WORK TO BE COMPLETED:
Arrange the rows below, from the start up to and including the line with "click(x=53, y=110)", as a Markdown table with the columns No. and Line, numbering each line and leaving out blank ones.
+++++
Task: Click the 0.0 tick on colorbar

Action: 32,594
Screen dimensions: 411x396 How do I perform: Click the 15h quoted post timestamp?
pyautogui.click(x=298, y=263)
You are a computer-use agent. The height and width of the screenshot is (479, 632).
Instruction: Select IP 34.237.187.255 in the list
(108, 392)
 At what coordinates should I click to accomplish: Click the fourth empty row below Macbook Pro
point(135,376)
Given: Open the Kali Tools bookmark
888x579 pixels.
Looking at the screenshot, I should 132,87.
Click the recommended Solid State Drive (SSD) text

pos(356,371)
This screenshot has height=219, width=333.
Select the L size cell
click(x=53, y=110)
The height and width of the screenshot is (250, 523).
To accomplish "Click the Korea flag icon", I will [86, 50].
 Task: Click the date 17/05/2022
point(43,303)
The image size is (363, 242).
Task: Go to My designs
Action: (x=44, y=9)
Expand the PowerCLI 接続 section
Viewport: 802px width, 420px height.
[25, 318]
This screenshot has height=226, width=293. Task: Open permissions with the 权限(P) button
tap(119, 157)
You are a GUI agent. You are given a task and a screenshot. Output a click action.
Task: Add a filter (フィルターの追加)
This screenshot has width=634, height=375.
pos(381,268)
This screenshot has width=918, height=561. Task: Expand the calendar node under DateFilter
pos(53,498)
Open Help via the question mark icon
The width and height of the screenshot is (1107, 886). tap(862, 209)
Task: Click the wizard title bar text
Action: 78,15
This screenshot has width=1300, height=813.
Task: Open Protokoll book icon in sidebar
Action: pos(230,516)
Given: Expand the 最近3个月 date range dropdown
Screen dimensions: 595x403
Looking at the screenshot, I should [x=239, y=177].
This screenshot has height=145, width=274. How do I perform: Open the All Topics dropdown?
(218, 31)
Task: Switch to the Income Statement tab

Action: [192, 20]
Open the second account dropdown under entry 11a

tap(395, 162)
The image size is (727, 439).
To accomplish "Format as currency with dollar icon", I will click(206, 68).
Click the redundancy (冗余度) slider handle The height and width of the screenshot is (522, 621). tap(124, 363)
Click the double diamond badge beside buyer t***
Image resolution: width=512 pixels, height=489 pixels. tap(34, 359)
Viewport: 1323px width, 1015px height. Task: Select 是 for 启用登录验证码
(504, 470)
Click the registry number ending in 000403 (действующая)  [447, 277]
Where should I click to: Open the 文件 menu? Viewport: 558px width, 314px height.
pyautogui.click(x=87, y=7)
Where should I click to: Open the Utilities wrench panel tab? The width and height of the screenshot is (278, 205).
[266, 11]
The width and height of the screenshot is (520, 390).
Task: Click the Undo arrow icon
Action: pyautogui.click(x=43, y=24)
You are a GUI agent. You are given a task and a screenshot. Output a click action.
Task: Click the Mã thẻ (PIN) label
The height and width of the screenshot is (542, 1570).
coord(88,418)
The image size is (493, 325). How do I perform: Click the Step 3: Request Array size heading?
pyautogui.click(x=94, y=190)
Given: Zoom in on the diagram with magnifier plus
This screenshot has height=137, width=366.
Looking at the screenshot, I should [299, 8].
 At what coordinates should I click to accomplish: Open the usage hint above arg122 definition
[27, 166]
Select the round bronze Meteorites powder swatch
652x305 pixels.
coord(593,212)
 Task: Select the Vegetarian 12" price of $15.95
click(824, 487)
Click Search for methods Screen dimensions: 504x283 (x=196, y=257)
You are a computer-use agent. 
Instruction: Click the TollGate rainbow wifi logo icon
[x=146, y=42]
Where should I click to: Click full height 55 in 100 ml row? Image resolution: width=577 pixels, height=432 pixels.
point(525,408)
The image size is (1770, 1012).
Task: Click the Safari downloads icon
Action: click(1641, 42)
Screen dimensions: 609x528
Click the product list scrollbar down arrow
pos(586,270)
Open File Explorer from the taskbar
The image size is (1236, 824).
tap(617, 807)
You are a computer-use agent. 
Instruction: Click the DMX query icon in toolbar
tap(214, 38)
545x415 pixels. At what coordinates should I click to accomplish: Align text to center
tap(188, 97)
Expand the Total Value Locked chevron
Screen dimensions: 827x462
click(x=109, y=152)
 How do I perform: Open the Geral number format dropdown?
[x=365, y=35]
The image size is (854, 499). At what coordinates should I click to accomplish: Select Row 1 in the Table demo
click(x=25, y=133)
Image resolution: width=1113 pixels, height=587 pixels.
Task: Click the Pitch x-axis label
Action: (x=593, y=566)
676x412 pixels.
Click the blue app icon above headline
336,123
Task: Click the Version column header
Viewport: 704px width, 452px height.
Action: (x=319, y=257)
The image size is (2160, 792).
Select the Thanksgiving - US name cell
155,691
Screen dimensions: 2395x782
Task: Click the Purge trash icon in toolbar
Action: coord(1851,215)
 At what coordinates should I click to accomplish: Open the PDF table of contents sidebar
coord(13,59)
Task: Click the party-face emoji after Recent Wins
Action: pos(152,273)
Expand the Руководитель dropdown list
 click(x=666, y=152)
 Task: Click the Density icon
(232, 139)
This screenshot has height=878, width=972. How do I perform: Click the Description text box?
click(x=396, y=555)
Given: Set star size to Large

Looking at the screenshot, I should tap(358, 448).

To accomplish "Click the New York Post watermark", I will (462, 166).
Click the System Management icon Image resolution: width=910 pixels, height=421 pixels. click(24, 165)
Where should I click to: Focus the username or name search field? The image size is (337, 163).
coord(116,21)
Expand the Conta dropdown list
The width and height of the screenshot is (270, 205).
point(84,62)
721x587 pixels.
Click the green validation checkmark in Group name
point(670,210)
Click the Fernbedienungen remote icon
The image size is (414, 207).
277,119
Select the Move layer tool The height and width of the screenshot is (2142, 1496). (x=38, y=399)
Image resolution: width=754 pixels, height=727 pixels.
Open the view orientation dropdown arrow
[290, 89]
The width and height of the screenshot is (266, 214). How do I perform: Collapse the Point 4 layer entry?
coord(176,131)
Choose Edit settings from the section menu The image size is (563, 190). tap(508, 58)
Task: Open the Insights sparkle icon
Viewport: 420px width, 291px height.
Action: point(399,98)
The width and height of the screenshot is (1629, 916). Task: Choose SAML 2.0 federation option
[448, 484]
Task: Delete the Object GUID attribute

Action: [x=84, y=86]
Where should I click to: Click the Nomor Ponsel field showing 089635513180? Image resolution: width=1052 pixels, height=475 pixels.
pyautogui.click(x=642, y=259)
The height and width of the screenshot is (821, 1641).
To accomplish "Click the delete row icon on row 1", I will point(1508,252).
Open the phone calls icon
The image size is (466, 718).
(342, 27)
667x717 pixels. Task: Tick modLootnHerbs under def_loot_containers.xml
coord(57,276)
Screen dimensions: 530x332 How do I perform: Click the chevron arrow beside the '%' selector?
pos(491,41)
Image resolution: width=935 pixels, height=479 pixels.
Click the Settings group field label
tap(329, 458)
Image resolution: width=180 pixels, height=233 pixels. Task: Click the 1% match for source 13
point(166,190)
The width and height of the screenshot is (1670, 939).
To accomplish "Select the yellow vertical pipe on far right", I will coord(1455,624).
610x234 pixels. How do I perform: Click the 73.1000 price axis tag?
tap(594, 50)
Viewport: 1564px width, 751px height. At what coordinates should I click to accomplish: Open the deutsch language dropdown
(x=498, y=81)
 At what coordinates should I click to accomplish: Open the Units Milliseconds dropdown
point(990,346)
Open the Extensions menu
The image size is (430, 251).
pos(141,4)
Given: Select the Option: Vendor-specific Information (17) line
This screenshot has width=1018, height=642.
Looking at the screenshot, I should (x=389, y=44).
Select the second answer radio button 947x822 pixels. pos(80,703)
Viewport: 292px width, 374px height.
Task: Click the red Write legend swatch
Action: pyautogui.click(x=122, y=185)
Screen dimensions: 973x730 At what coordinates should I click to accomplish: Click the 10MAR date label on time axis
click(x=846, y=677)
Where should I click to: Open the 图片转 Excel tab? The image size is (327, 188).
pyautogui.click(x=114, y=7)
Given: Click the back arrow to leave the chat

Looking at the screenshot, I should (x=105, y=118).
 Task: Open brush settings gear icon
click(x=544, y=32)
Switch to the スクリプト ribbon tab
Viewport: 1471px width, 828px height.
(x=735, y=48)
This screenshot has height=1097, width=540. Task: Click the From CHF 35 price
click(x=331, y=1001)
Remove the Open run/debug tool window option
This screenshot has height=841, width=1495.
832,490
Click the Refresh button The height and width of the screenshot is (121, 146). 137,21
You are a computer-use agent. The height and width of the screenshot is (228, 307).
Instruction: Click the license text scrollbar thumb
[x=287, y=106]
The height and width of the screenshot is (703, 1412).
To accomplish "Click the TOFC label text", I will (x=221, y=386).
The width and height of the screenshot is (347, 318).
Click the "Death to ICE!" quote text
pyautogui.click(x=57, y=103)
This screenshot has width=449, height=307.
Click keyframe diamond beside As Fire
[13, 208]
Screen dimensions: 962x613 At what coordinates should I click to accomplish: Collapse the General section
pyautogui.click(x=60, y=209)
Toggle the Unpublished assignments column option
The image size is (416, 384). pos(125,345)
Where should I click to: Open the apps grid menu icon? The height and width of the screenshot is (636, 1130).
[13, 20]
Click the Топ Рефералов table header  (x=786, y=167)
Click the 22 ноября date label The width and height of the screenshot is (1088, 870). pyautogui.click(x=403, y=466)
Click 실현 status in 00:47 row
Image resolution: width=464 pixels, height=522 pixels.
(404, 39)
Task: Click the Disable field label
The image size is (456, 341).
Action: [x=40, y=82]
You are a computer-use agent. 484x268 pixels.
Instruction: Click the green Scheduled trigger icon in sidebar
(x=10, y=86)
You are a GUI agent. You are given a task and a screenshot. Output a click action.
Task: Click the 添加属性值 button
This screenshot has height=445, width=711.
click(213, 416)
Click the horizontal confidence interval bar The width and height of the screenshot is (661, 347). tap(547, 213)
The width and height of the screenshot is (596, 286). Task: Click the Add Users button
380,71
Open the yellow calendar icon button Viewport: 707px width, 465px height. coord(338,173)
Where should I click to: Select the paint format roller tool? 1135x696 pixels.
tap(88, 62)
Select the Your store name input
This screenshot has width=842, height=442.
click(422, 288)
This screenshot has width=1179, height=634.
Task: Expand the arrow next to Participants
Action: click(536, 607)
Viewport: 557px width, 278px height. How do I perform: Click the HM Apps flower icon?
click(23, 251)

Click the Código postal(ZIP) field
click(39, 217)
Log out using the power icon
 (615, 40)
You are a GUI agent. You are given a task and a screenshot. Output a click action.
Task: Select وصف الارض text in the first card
+++++
EXERCISE RESPONSE:
| No. | Line |
|---|---|
| 1 | Task: Click the 0.0 tick on colorbar |
| 2 | Action: 32,594 |
| 3 | Screen dimensions: 411x396 How do I perform: Click the 15h quoted post timestamp? |
| 4 | pyautogui.click(x=298, y=263) |
| 5 | You are a computer-use agent. The height and width of the screenshot is (479, 632). |
| 6 | Instruction: Select IP 34.237.187.255 in the list |
| 7 | (108, 392) |
| 8 |  At what coordinates should I click to accomplish: Click the fourth empty row below Macbook Pro |
| 9 | point(135,376) |
| 10 | Given: Open the Kali Tools bookmark |
| 11 | 888x579 pixels. |
| 12 | Looking at the screenshot, I should 132,87. |
| 13 | Click the recommended Solid State Drive (SSD) text |
| 14 | pos(356,371) |
| 15 | This screenshot has height=219, width=333. |
| 16 | Select the L size cell |
| 17 | click(x=53, y=110) |